Device used to compress the pelvis

A pelvic binder is a device used to compress the pelvis in people with a pelvic fracture in an effort to stop bleeding.

== Uses ==
A pelvic binder is used to reduce haemorrhage after a pelvic fracture. It is used in the majority of patients where a ring fracture to the pelvis is suspected by paramedics or physicians. A pelvic binder is recommended for open book pelvic fractures. It might not be useful in people with lateral compression pelvic fractures.

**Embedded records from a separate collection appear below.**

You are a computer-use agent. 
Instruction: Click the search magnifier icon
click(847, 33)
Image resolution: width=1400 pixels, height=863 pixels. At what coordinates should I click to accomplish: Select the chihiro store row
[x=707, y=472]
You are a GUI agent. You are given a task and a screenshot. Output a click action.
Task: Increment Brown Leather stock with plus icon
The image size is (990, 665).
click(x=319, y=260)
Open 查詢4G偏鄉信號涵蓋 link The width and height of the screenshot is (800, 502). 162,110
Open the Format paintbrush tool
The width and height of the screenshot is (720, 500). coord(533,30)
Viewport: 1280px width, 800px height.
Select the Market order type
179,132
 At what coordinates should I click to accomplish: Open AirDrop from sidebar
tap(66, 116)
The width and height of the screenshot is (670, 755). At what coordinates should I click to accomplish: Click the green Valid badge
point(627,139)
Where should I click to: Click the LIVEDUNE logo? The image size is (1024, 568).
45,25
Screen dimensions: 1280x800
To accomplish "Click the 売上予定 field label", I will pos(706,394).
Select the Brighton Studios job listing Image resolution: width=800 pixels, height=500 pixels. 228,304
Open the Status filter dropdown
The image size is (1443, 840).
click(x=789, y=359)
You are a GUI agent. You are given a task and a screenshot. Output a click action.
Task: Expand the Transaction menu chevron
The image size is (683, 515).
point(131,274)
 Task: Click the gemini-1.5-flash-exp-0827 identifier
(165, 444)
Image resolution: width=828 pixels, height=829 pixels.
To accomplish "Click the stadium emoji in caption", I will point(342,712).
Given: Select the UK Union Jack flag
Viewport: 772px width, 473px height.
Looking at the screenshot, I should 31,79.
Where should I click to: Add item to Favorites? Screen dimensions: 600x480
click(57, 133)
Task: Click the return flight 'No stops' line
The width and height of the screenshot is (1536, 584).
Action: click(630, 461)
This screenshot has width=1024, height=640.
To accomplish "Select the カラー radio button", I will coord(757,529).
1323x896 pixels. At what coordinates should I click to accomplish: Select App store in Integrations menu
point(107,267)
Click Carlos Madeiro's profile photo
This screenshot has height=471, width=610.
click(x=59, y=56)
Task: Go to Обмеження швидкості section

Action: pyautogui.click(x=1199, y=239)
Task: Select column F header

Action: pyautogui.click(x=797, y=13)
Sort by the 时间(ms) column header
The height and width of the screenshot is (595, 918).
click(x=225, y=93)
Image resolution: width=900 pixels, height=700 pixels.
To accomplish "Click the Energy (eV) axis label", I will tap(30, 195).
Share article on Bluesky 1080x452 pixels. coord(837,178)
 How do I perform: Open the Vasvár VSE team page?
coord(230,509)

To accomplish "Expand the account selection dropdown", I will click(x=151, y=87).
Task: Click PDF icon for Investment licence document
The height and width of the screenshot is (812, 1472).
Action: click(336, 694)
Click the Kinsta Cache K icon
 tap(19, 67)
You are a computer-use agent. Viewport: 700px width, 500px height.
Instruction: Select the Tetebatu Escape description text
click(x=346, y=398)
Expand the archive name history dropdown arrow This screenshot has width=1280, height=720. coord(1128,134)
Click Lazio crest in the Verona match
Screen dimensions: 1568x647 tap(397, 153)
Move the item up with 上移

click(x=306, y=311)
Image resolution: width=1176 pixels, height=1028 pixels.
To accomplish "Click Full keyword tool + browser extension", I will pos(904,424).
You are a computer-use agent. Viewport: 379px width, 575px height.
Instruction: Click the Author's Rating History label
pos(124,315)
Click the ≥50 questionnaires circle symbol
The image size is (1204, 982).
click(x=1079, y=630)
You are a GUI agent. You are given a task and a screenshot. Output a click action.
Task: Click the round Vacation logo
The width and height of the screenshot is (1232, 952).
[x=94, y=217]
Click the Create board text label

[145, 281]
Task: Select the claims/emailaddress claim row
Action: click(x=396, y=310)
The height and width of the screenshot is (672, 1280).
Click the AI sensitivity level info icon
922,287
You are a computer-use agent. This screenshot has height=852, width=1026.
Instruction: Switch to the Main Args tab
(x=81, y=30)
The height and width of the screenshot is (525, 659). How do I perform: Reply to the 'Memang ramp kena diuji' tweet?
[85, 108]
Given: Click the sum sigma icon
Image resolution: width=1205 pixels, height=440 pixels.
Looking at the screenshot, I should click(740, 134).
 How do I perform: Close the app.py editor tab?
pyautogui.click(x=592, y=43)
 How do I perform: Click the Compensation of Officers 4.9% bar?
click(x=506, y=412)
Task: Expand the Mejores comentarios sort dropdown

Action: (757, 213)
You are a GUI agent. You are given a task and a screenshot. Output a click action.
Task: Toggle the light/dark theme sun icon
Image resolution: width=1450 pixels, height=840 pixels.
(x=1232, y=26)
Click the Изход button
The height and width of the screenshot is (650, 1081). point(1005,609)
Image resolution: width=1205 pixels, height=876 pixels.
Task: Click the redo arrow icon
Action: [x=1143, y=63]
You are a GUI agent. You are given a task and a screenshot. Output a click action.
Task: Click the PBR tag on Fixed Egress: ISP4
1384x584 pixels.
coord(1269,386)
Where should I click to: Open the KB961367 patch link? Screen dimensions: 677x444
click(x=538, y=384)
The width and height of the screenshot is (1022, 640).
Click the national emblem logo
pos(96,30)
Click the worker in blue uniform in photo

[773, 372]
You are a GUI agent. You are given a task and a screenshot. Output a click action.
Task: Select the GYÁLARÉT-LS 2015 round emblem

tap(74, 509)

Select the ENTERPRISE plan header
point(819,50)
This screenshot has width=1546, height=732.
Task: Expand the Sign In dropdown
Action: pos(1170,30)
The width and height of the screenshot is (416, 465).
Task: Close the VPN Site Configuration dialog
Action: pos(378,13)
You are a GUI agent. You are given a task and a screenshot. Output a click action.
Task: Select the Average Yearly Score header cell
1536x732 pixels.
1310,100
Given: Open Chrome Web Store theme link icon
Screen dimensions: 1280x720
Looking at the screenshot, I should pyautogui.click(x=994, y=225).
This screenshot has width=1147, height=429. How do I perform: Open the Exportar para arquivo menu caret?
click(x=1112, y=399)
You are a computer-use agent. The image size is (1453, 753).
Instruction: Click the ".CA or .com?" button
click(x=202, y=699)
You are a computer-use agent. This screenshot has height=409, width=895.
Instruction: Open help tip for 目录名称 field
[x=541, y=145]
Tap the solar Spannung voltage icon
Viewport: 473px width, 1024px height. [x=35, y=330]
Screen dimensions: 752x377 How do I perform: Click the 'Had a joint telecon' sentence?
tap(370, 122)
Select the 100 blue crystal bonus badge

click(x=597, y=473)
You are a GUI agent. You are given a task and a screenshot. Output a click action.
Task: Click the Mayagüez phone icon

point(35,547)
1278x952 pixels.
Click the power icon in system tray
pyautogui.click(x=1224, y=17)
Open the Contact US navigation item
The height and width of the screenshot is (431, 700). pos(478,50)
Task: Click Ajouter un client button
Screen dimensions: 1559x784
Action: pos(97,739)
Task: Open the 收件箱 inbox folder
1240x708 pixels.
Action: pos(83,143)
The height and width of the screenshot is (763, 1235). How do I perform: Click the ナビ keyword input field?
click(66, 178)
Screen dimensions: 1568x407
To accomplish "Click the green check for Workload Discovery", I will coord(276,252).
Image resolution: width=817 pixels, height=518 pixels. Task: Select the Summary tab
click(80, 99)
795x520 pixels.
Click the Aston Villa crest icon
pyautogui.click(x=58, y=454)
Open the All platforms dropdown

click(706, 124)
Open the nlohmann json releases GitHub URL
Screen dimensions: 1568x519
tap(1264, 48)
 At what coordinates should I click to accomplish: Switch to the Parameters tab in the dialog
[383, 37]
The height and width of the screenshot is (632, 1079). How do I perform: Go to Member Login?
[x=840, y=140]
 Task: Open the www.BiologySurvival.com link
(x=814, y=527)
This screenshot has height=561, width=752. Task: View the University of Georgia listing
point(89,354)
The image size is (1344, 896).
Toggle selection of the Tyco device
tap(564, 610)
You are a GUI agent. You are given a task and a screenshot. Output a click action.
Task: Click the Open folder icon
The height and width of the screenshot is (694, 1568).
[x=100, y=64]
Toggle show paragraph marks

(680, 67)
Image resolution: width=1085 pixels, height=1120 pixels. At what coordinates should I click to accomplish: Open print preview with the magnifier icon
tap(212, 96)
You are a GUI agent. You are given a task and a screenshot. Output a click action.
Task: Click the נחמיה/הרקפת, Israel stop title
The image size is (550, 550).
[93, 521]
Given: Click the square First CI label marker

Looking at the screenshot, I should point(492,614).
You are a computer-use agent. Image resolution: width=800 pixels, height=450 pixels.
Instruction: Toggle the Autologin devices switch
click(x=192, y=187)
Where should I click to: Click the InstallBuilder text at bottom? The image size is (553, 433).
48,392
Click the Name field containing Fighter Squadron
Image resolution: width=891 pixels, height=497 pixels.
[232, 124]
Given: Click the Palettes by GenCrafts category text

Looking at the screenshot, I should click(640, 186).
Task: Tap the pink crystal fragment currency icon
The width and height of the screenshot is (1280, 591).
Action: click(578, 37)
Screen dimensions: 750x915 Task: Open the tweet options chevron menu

A pelvic binder can be applied by paramedic before a patient reaches hospital, or by physicians and nurses when a patient is seen in an emergency department. It should only be used short term.

== Complications ==
Complications of a pelvic binder can include skin ulceration if it is applied for too long. Pelvic binders may be applied incorrectly in around 50% of patients.

== Technique ==
A pelvic binder should be placed over the upper femurs, specifically the greater trochanters. This is the best position to reduce diastasis symphysis pubis. A CT scan can be used to observe the effective placement of a pelvic binder. A bed sheet may be used as part of a pelvic binder.

A pelvic binder compresses pelvic structures. This encourages any blood in the pelvic cavity to clot, reducing any further bleeding. It also stabilises the pelvis.